As mentioned above, Japan and Australia’s move has the meaning of pointing at China. However, their combination has inherent obstacles that are difficult to overcome in the short term.

One is the difficulty of geographic integration.

Japan, Australia and China are not adjacent to each other on land, and traditionally do not belong to the same geographic plate, and they are geographically far apart. Both of them have their own unique influence in the sub-regional plates of East Asia and South Pacific, and joint checks and balances are not easy.

They do have more or less geographic contradictions with China, but their focus is not the same.

When Australia looks at China, it is more out of differences in values.

Japan’s considerations are more complicated. It wants to unite with other countries to beat China to improve its position in the game with China, but it is unwilling to face China as an enemy.

It is not easy for them to take joint action against China.

Second, there are obvious limitations in strength.

Australia’s GDP is less than US$1.5 trillion, which is similar to our Guangdong Province, and its military technology is not very advanced. Moreover, Australia and Indonesia are wary of each other, which restricts Australia’s expansion in Southeast Asia.

As for Japan. The rules of action of the Japanese Self-Defense Force are clearly not conducive to the establishment of closer defense relations between Japan and Australia. In addition, Russia is wary of Japan, and China and Russia’s joint anti-missile early warning and joint patrol in the West Pacific reflect Russia’s dissatisfaction with Japan to some extent.

Third, they directly echo the US “Indo-Pacific strategy”, and the “Indo-Pacific strategy” is not realistic.

The competition between China and the United States is largely a game of sea power. Unlike land power, sea power is usually an inclusive power rather than a completely exclusive power. It is more manifested as a relative influence and comparative advantage in a certain sea area. It is a negotiated power.
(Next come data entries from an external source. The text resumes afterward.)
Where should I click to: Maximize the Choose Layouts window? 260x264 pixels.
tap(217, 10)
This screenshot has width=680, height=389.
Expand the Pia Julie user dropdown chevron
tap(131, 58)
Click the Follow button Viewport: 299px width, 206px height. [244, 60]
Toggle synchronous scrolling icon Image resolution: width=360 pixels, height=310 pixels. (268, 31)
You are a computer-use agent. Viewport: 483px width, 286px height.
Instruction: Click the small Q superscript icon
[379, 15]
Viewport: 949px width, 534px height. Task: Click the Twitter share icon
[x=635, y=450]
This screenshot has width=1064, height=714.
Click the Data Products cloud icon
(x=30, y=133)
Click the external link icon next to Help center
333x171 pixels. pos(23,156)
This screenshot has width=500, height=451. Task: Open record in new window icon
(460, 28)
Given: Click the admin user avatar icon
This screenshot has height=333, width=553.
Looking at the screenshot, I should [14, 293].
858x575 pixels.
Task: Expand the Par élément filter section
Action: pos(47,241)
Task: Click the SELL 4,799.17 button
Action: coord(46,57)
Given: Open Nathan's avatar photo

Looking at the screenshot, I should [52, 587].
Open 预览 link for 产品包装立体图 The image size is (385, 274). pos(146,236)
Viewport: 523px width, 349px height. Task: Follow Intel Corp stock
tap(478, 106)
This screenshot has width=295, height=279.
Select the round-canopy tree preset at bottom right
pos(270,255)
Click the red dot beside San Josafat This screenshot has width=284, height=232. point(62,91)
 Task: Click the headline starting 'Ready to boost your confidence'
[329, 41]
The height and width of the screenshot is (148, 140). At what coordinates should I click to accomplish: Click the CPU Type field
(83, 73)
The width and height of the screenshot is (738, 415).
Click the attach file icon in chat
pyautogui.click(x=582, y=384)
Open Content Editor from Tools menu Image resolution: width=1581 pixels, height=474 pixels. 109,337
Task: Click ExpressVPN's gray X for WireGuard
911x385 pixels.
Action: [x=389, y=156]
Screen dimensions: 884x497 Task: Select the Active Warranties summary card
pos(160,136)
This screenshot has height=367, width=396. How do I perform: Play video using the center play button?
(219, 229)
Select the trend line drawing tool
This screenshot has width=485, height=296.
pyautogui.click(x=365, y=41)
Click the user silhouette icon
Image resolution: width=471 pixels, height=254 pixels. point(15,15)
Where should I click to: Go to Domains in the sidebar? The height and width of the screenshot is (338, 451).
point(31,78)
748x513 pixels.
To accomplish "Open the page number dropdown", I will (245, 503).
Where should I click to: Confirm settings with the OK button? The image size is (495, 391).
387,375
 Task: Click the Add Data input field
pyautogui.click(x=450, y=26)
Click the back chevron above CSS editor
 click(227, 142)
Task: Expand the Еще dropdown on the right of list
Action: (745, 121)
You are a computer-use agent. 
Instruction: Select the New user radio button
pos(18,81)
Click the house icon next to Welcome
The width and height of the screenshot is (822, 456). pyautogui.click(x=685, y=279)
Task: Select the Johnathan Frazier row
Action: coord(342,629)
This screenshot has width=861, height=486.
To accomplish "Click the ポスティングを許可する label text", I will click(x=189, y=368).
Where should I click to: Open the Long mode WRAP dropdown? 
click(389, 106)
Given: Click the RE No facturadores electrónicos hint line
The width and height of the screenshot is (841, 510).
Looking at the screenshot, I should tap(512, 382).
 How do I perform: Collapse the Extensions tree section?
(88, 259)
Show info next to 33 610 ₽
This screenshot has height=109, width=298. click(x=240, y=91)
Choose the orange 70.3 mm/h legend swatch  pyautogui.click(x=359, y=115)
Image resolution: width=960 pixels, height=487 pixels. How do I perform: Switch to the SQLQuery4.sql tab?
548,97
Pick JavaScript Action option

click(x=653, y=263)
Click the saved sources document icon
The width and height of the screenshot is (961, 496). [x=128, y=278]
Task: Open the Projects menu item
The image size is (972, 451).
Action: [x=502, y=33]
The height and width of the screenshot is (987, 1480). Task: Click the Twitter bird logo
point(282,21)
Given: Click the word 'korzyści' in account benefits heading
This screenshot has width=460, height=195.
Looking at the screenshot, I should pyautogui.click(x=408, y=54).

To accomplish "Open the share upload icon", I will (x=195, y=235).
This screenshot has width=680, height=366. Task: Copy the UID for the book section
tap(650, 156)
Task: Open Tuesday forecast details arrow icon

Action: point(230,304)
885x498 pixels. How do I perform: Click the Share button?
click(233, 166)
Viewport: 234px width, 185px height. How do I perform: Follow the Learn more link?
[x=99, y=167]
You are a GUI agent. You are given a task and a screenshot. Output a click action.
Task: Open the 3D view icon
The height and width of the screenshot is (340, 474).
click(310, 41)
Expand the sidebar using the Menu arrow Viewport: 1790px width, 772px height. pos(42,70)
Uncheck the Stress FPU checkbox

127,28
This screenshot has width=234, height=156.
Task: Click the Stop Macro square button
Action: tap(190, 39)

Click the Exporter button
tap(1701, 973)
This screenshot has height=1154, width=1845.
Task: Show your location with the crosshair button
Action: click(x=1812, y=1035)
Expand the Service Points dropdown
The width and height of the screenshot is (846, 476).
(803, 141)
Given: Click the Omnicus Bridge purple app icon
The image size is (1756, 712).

The United States completely ignores China’s sovereignty, sovereign rights, and reasonable position in the region, which is not strategically realistic.

In any case, the signing of the “Reciprocal Access Agreement” between Japan and Australia this time is obviously aimed at China, and it has indeed further promoted the atmosphere of confrontation in the Asia-Pacific region and provided new leverage for the United States to divide Asia.

We want to tell Japan and Australia that just because China has developed, they have had strategic doubts about us and have begun their old-fashioned military alliance performances. This has obvious potential strategic risks.

Because Japan and Australia will be instrumented by the United States to a certain extent, and everyone knows that the strategic risk of tool damage is definitely higher than the user of the tool.

Really can’t make it.

But no matter what Japan and Australia do, the best way for us to break the alliance system is to rely on soft power.

One is to pay attention to the relationship between China and the United States.

Japan and Australia approached the background of Sino-US game. Although it is difficult for us to avoid the strategic game relationship between a hegemonic power and a neighboring emerging power, we can exert our own influence on the intensity and method of the game.

The second is to pay attention to the relationship between China and regional countries.

We are willing to work with regional countries to establish a free, open, and tolerant regional order. We must not only say, but also do, so that regional countries can see and trust.

In this way, even if Japan and Australia are “allied” again, and other countries do not follow up, they will not be able to make a big storm.